Larry Moran hat in den letzten Monaten verschiedenste Elemente im menschlichen Genom aufgelistet, die gesichert keine Funktion besitzen, also unter junk DNA fallen. Die Alu Elemente sind auch dabei (zu finden unter SINEs). Insgesamt ist er jetzt schon, ohne alle Arten von funktionslosen Elementen im Genom genannt zu haben, bei über 50% des Umfangs des Genoms - und das ist eine sehr zurückhaltende Schätzung!
In dem oben genannten Video weist Sydney Brenner auch auf ein weit verbreitetes Missverständnis hin, was den Begriff junk DNA angeht.
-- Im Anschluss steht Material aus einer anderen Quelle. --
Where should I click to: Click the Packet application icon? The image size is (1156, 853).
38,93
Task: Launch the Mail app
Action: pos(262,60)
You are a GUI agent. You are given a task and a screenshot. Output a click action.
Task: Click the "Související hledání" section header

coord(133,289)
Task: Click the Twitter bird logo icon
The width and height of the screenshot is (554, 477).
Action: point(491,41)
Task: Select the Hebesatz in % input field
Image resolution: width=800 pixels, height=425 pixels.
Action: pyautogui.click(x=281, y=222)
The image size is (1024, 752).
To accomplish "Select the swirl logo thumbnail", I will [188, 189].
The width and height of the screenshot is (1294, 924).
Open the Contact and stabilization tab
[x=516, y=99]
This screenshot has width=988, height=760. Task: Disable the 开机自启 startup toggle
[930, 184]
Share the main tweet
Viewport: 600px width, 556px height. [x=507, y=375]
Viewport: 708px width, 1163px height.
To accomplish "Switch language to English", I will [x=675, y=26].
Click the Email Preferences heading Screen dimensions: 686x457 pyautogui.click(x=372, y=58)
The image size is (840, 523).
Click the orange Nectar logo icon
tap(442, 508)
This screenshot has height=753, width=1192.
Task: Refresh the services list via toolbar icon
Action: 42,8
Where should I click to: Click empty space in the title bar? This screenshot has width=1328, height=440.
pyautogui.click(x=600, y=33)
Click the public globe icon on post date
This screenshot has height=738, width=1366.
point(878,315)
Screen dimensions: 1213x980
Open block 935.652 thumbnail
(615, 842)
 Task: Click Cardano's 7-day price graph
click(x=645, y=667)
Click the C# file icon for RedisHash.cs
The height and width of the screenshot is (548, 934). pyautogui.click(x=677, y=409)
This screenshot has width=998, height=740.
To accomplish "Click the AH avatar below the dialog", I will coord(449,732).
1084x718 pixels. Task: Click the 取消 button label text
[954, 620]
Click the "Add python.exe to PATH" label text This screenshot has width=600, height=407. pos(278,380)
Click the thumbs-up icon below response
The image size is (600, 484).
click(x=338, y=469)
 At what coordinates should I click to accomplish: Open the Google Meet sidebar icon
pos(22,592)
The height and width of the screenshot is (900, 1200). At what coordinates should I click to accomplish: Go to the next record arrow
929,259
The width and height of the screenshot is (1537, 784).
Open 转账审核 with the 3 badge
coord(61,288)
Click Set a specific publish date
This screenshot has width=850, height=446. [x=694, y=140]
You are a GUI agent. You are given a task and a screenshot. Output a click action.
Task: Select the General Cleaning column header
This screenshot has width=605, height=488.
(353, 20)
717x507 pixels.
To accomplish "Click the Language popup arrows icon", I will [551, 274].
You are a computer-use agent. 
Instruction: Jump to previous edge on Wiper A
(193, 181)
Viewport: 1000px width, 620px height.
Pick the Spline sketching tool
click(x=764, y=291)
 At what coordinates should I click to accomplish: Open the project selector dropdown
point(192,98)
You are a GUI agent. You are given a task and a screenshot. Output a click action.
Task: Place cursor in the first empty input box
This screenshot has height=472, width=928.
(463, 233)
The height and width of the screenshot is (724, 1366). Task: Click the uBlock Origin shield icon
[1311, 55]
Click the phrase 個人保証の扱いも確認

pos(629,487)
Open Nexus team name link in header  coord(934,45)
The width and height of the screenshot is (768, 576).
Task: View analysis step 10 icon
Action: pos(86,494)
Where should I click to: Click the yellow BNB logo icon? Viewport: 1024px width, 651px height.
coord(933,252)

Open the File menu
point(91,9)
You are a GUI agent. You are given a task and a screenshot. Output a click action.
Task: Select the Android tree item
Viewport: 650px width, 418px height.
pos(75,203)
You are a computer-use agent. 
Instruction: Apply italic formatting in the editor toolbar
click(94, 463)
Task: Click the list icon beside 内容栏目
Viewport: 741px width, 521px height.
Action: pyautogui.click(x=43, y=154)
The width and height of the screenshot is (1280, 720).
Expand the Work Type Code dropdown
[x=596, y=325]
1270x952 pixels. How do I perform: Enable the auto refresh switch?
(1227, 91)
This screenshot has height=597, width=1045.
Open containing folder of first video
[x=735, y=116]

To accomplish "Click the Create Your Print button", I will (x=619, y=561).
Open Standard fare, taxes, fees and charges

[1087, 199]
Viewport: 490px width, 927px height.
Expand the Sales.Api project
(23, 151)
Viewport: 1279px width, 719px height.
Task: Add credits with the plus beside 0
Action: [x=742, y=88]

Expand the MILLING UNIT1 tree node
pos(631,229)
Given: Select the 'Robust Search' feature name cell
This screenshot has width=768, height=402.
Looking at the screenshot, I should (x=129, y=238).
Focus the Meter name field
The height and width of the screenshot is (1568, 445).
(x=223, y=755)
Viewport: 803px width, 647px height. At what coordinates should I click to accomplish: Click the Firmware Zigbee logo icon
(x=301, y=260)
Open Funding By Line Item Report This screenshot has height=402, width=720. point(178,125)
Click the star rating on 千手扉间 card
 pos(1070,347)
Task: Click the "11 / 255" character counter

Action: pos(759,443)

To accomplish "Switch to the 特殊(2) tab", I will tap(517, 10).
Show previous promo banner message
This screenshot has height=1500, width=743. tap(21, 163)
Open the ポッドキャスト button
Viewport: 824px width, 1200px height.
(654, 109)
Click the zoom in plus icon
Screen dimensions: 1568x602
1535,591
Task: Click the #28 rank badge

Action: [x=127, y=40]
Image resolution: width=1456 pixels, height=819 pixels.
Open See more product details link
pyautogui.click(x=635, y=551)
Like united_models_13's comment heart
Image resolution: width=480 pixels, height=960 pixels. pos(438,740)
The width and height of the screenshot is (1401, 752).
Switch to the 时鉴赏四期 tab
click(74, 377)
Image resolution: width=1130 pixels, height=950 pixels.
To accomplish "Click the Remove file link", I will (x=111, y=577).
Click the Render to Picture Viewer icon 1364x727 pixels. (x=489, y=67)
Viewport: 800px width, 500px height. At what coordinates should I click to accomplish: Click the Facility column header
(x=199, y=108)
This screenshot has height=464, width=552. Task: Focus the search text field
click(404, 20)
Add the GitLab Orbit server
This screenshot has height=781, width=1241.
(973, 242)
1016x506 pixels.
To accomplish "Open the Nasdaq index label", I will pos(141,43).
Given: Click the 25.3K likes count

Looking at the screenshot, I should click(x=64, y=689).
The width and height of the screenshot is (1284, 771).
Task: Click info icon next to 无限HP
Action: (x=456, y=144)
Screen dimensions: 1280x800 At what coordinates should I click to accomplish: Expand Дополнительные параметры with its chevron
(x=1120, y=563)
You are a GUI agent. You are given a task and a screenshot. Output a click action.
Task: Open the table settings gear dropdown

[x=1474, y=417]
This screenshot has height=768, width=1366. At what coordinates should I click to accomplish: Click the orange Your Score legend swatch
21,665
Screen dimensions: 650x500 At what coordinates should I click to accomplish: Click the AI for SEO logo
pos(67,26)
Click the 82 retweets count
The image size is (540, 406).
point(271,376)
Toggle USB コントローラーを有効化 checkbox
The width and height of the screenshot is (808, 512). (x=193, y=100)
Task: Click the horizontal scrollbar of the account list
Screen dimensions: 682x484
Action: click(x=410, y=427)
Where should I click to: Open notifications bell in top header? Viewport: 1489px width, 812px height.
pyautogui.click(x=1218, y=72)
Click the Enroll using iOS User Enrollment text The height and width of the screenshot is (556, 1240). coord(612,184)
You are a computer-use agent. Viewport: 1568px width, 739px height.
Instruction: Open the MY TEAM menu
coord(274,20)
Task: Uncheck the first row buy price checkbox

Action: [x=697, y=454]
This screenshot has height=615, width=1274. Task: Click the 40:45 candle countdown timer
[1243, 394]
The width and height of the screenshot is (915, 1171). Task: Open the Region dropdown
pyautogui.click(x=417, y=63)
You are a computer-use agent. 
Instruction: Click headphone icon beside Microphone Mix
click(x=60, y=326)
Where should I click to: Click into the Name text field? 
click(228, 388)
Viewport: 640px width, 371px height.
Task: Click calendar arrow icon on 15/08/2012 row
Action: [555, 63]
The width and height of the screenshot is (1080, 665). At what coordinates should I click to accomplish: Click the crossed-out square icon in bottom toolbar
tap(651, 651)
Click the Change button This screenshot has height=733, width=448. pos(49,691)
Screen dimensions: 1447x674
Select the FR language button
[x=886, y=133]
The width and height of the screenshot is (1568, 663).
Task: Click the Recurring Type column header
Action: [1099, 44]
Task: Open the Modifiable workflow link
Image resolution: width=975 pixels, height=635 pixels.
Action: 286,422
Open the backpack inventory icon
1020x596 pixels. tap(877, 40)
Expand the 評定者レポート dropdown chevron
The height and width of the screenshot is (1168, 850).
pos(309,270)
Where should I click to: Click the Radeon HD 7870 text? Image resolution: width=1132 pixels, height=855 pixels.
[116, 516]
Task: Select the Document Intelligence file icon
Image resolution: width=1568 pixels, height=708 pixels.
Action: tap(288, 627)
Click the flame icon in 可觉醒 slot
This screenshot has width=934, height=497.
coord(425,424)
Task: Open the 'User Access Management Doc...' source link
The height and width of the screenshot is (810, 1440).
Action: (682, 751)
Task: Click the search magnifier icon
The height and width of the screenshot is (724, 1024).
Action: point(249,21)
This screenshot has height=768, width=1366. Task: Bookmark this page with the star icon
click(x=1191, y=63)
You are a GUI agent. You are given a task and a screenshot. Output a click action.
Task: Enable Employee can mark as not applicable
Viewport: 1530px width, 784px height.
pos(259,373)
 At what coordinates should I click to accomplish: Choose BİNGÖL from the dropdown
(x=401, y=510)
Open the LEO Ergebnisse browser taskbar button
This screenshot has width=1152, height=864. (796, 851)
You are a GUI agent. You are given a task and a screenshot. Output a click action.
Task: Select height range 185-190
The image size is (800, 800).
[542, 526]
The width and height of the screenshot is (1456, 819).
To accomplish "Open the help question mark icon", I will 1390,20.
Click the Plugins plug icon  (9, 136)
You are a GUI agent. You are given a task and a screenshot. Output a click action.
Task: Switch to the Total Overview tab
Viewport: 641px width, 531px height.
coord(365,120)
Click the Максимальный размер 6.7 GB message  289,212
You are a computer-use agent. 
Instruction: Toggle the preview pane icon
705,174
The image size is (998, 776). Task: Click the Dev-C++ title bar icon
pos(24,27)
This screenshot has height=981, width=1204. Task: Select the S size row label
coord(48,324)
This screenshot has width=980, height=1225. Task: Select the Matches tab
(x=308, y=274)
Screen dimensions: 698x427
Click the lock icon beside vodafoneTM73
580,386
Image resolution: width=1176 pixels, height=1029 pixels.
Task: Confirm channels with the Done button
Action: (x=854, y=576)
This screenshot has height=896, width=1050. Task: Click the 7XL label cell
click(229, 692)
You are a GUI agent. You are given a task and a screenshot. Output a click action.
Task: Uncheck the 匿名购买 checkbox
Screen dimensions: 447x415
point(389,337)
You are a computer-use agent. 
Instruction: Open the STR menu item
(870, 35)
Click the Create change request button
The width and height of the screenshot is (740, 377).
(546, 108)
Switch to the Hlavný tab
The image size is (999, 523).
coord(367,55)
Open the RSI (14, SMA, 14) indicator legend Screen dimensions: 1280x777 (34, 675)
Mit junk wird nämlich im Englischen keineswegs der Müll gemeint, den man wegwirft. Eine bessere Übersetzung wäre wohl das Wort Gerümpel; laut Brenner Dinge, die man gerade nicht brauchen kann, die man deshalb auf dem Dachboden lagert.
Most of the genome appears to be unneccesary; it is - if you like - call it rubbish. Now as you well know, there are two kinds of rubbish: The rubbish you keep, which we call junk, and the rubbish we throw away, which we call garbage.

Dieses Verständnis von junk DNA löst dann auch eine häufig gegen sie gerichtete Kritik in Wohlgefallen auf: Nur weil aktuell kein Nutzen für diese Elemente vorhanden ist, heißt das noch lange nicht, dass diese Sequenzen nicht irgendwann mal benutzt werden können!


[1] von der aktuellen Diskussion über stochastische Transkription und dem Nutzen der so hergestellten RNA mal abgesehen.